In that intense moment, I desperately wished for her to stop fighting. My intention was never to cause harm to her, but my effort seemed to have gone unnoticed. I loosened my grip slightly, hoping to force open her legs. However, in that vulnerable moment, she managed to seize the opportunity, sensing my physical reaction to the situation.
She made a sudden move that tightened her legs closed even more. Her moaning confused me. Could she be enjoying this? Then why was she fighting? She moved her face away when I tried to kiss her. I supposed she felt disgusted with the stench of alcohol on my breath.
I was overwhelmed with lust. I acted like a hungry dog ravaging his food. I've had many thoughts about her ever since I learned Emilio asked Jonas for her hand in marriage when she turned 16. I was doing nothing wrong to this child since I waited a long time. Emilio had no right to claim her purity. I wanted to be the first to have her. 'I am sorry Saintilia. Emilio was responsible for this.' Until this moment, I had refrained myself from approaching her. With Jonas's absence, I feared that Emilio might seize the opportunity to pursue her. My desire was to share an intimate moment with her, but not under these circumstances. I had hoped she would willingly choose to be with me, but now I realize that was merely wishful thinking on my part.

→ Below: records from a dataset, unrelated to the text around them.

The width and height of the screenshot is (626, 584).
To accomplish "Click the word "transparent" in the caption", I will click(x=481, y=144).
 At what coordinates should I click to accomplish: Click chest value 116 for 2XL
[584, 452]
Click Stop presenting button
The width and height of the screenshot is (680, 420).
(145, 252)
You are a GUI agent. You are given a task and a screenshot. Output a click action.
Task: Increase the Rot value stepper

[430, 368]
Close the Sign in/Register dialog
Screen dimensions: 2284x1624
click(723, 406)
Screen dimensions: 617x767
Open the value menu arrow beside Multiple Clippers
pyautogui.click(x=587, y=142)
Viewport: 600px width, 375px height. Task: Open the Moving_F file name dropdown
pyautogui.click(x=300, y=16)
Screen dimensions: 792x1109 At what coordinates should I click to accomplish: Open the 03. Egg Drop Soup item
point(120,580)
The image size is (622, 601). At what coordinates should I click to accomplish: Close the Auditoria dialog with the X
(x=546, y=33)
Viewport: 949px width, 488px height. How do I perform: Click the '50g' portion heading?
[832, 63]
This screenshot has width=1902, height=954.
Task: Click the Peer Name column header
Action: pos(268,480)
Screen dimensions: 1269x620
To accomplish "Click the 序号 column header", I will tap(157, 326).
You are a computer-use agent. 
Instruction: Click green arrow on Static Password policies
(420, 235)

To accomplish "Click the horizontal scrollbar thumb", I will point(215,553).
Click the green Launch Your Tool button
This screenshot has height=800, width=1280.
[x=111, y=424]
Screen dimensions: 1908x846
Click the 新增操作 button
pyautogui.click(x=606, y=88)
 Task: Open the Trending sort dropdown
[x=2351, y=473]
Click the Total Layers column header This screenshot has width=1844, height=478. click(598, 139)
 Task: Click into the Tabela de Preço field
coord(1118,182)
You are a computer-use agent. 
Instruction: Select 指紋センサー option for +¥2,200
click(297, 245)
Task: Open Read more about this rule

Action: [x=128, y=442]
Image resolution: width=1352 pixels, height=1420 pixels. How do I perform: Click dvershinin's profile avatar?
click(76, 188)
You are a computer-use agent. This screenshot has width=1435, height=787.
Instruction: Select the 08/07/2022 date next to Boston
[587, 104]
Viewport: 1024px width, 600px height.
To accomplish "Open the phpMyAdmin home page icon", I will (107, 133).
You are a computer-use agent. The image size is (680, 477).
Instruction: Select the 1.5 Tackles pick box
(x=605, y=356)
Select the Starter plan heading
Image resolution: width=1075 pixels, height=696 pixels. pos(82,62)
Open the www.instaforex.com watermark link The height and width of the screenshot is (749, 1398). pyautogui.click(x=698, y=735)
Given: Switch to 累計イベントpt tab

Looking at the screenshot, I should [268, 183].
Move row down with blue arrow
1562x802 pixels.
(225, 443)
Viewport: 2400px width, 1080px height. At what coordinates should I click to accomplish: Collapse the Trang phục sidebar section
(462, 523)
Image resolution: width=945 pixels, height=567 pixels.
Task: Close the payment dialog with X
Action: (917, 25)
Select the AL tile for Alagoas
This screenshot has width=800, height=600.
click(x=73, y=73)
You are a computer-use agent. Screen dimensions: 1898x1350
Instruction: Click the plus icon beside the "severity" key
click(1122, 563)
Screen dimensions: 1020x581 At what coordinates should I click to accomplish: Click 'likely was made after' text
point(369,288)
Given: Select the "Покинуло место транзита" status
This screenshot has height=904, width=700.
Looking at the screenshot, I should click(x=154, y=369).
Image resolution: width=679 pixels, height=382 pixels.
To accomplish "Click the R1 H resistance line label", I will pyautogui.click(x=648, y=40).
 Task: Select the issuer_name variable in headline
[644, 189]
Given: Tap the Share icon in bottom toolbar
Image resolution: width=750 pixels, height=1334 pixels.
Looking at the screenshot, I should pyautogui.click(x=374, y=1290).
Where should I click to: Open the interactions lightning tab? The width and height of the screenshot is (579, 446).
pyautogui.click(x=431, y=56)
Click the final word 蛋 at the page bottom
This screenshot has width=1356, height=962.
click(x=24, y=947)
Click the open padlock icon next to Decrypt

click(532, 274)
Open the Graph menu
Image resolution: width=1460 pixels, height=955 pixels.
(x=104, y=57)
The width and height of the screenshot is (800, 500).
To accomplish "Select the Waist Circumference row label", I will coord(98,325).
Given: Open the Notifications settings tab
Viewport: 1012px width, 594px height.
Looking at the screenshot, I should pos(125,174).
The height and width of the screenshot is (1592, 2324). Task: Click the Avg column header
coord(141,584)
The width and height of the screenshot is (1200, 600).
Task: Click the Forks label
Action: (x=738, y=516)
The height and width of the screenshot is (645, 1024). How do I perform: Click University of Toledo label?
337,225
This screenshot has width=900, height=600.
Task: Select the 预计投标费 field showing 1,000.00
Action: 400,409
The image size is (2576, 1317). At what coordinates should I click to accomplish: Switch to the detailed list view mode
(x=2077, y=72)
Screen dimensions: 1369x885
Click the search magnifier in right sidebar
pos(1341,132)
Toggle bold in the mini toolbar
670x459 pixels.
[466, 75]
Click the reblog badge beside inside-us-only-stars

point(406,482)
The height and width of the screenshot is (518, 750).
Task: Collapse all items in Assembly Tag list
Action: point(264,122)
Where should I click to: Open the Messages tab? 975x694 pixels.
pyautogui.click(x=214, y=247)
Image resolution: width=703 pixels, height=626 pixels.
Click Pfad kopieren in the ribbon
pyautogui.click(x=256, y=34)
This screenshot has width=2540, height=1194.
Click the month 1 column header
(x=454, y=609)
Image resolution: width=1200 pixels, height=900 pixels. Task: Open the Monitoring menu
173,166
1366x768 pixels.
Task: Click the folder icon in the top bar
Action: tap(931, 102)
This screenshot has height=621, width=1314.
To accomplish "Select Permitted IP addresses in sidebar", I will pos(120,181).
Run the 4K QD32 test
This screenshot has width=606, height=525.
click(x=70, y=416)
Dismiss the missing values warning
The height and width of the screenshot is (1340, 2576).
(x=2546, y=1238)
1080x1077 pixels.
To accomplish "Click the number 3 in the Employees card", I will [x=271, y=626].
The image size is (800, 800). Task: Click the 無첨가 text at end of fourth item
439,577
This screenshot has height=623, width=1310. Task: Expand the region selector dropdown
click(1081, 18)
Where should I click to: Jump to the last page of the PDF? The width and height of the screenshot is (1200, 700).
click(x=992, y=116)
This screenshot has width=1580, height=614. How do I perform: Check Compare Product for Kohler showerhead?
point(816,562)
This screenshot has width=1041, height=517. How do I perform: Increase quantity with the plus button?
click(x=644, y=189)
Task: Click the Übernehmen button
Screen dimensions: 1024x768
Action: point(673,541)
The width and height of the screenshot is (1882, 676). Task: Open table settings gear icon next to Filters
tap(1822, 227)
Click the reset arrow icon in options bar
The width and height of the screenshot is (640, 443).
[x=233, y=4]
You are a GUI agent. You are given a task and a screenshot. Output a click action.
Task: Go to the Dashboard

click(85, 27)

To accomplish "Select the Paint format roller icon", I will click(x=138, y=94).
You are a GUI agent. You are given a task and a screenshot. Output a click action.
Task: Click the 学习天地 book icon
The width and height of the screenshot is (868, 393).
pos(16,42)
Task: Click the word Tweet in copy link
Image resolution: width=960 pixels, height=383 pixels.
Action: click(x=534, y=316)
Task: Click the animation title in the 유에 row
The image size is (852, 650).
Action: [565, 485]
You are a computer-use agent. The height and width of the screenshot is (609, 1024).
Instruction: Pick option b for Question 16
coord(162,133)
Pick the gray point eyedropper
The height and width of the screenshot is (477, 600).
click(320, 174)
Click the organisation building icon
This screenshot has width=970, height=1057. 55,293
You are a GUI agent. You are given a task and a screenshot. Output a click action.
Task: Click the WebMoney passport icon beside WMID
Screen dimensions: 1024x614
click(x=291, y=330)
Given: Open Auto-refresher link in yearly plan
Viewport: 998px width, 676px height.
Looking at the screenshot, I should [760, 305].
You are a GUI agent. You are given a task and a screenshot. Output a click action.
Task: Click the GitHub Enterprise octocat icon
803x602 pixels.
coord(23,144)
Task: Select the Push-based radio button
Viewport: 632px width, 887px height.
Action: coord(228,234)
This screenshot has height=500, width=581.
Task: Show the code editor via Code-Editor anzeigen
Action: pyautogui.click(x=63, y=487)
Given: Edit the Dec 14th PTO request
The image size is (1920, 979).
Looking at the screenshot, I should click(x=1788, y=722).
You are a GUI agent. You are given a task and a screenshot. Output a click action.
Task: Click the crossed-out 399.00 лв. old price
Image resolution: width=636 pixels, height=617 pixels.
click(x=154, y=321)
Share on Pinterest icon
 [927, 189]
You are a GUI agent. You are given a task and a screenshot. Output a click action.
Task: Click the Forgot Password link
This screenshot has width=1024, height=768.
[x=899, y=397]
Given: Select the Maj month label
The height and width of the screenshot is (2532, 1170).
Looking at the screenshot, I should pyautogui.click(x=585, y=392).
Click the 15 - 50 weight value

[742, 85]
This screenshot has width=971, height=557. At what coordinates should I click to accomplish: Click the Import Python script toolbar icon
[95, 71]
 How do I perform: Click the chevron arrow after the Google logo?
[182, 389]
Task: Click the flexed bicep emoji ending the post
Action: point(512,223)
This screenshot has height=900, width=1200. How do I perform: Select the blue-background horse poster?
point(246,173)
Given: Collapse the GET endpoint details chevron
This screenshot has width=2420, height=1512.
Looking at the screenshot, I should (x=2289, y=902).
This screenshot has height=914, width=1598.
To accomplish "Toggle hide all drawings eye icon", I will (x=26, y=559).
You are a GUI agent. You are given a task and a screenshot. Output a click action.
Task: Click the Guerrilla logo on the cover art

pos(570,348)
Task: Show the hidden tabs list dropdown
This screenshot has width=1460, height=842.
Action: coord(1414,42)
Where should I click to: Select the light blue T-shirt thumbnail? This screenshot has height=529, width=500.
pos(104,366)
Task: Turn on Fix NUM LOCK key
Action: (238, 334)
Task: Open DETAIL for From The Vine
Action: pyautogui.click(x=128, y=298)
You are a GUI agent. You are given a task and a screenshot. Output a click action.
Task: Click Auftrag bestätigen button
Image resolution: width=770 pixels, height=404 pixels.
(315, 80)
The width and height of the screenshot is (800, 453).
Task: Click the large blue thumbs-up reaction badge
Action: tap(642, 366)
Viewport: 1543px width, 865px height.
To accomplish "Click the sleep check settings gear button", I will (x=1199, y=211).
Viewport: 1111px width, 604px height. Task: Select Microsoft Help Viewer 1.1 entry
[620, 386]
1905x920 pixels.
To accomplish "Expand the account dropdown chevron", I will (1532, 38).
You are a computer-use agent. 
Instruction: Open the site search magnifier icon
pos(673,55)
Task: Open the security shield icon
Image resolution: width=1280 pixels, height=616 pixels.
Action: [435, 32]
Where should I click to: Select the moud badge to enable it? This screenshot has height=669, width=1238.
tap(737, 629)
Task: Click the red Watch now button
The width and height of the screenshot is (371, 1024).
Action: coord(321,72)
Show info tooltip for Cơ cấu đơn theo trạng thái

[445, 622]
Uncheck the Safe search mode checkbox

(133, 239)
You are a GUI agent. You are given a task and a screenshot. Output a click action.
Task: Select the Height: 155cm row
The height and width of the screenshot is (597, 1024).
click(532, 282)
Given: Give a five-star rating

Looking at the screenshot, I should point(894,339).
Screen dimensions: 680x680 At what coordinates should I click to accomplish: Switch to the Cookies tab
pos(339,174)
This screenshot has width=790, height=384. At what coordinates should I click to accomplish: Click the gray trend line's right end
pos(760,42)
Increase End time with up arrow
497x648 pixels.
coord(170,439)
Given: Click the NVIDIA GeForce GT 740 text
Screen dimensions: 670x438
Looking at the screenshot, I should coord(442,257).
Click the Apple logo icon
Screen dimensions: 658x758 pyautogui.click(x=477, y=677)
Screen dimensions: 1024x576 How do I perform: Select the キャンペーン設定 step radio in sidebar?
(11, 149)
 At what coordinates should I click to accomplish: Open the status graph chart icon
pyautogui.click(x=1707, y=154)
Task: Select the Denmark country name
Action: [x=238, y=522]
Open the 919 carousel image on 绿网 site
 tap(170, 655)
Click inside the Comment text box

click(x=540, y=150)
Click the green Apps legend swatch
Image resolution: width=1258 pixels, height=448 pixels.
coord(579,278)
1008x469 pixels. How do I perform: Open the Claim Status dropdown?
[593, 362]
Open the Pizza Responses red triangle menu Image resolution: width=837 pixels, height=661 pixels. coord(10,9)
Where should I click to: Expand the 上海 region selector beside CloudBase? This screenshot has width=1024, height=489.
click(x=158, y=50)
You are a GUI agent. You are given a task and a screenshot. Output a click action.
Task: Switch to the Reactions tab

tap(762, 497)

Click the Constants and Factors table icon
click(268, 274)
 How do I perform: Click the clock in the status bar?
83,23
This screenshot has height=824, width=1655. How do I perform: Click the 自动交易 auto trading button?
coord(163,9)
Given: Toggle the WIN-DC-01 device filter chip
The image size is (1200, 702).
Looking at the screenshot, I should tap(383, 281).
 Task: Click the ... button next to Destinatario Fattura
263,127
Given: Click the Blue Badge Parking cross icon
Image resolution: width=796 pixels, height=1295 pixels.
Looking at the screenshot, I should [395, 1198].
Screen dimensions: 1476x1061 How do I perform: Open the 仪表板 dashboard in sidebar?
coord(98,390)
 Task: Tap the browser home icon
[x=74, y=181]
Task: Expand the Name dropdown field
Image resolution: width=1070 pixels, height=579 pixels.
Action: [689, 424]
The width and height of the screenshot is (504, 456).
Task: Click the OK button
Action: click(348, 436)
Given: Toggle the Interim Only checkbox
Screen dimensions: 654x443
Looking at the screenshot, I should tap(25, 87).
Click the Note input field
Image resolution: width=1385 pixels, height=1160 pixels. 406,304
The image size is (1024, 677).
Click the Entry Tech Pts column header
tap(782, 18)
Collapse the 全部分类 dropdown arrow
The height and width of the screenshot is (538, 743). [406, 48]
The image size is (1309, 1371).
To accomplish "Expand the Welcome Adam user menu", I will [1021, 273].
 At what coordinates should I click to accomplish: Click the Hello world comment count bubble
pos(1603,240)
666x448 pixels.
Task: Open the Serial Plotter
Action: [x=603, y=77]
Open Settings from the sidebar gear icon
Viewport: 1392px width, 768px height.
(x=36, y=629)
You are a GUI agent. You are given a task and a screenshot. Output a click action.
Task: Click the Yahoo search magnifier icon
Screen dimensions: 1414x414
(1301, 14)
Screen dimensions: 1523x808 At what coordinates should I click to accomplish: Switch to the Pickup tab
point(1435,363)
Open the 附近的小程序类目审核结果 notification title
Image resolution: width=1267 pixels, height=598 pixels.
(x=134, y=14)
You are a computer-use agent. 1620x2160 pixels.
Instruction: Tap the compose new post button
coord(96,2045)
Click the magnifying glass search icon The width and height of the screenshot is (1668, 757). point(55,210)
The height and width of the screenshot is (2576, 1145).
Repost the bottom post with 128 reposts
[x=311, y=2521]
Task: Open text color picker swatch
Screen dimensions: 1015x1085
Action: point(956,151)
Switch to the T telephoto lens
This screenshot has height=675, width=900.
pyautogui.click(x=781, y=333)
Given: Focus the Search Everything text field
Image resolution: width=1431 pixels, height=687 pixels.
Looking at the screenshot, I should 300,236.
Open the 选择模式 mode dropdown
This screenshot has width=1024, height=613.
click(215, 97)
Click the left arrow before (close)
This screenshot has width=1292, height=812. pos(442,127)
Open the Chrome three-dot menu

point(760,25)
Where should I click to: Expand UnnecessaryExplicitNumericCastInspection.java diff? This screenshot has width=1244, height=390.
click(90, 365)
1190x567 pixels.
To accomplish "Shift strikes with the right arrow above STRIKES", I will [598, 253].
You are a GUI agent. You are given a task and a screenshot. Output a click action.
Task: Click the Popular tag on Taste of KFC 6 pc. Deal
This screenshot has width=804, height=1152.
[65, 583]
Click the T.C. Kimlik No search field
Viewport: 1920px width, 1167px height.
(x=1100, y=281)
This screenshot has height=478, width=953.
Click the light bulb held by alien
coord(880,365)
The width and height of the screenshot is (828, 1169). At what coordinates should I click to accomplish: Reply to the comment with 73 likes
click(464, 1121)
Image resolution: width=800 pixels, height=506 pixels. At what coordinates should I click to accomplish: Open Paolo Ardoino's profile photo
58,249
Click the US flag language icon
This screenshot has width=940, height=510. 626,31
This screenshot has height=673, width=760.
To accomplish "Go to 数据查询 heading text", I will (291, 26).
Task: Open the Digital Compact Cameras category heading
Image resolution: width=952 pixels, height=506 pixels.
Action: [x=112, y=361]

She slapped me when I touched her down there. Much to my pleasure she was moist. I played with her a little in an effort to ease the tension in her body. Suddenly, she bit my arm but I was too high to feel any pain. I didn't know how much damage she had done. That was something to deal with later.
The indescribable feeling that came over me when I finally entered her drove me out of my mind. 'I am sorry Saintilia' I whispered to myself because I knew I was taking something precious from her. I knew I was hurting her but I couldn't control myself. Before exploding inside of her, I pulled out and finished myself off spreading my juice all over her.
I didn't want her to get pregnant. Not only because it was her first time, but then there was the possibility of her having a baby, where the truth would be revealed, and everyone would find out about what I did to her including my wife. I felt a sense of triumph but then I realized that she was no longer responding. I checked her pulse, thank goodness she was still breathing. I began to panic and could not decide what to do next. Then I heard footsteps and I felt relieved knowing someone would definitely pick her up and bring her home.